Answer

**step1** Understanding the Problem

The problem asks us to find the inverse function, denoted as $$f^{-1}(x)$$, for the given function $$f(x)=\dfrac {8x+2}{x-5}$$. We are provided with the condition that $$x \neq 5$$ for the original function $$f(x)$$, and we are also given that the inverse function will have a domain where $$x \neq 8$$. Our task is to determine the explicit algebraic expression for $$f^{-1}(x)$$.

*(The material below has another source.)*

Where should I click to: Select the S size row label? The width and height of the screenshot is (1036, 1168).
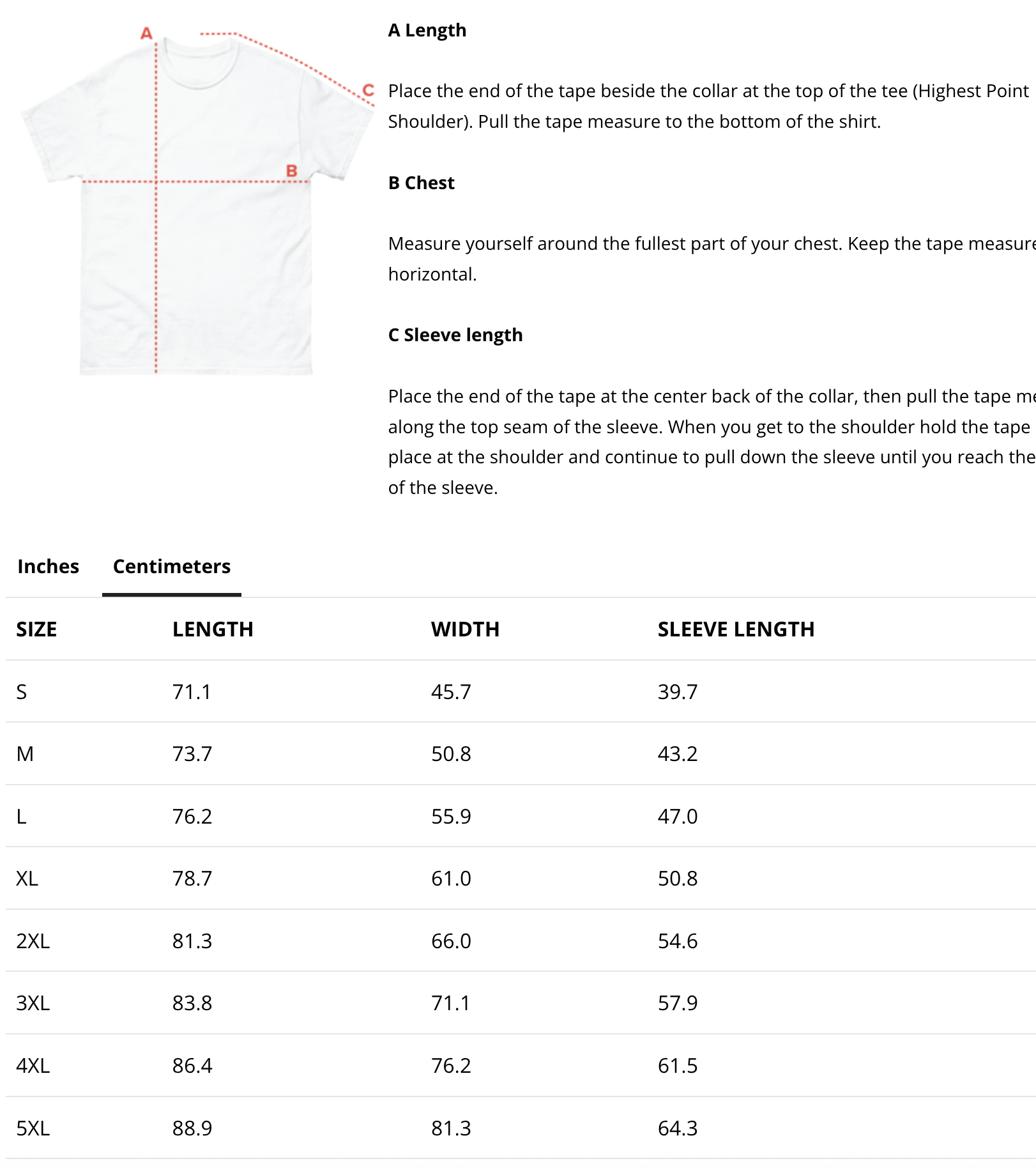pos(22,692)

**step2** Setting up the equation for inverse function

To begin the process of finding the inverse function, we first replace the function notation $$f(x)$$ with a variable, commonly $$y$$. This helps in visualizing the relationship between the input ($$x$$) and the output ($$y$$).
So, we rewrite the given function as:
$$y = \dfrac {8x+2}{x-5}$$

**step3** Swapping the variables

The fundamental principle of finding an inverse function is to swap the roles of the independent variable ($$x$$) and the dependent variable ($$y$$). This means that for every instance of $$x$$ in our equation, we will write $$y$$, and for every instance of $$y$$, we will write $$x$$. This operation effectively reverses the mapping of the function.
After performing this swap, our equation transforms into:
$$x = \dfrac {8y+2}{y-5}$$

**step4** Solving for y

Now, our objective is to algebraically manipulate the equation $$x = \dfrac {8y+2}{y-5}$$ to isolate $$y$$. This will give us the expression for the inverse function.
First, to eliminate the denominator, we multiply both sides of the equation by $$(y-5)$$:
$$x(y-5) = 8y+2$$
Next, we apply the distributive property on the left side of the equation by multiplying $$x$$ by each term inside the parenthesis:
$$xy - 5x = 8y + 2$$
To collect all terms containing $$y$$ on one side and all terms not containing $$y$$ on the other side, we subtract $$8y$$ from both sides and add $$5x$$ to both sides of the equation:
$$xy - 8y = 5x + 2$$
Now, we factor out $$y$$ from the terms on the left side. This allows us to treat $$y$$ as a common factor:
$$y(x - 8) = 5x + 2$$
Finally, to completely isolate $$y$$, we divide both sides of the equation by the term $$(x-8)$$:
$$y = \dfrac {5x+2}{x-8}$$

**step5** Stating the inverse function

Having successfully isolated $$y$$, we now replace $$y$$ with the inverse function notation, $$f^{-1}(x)$$.
Thus, the inverse function is:
$$f^{-1}(x) = \dfrac {5x+2}{x-8}$$
This result is consistent with the problem statement that $$x \neq 8$$ for the inverse function, as the denominator $$(x-8)$$ cannot be zero.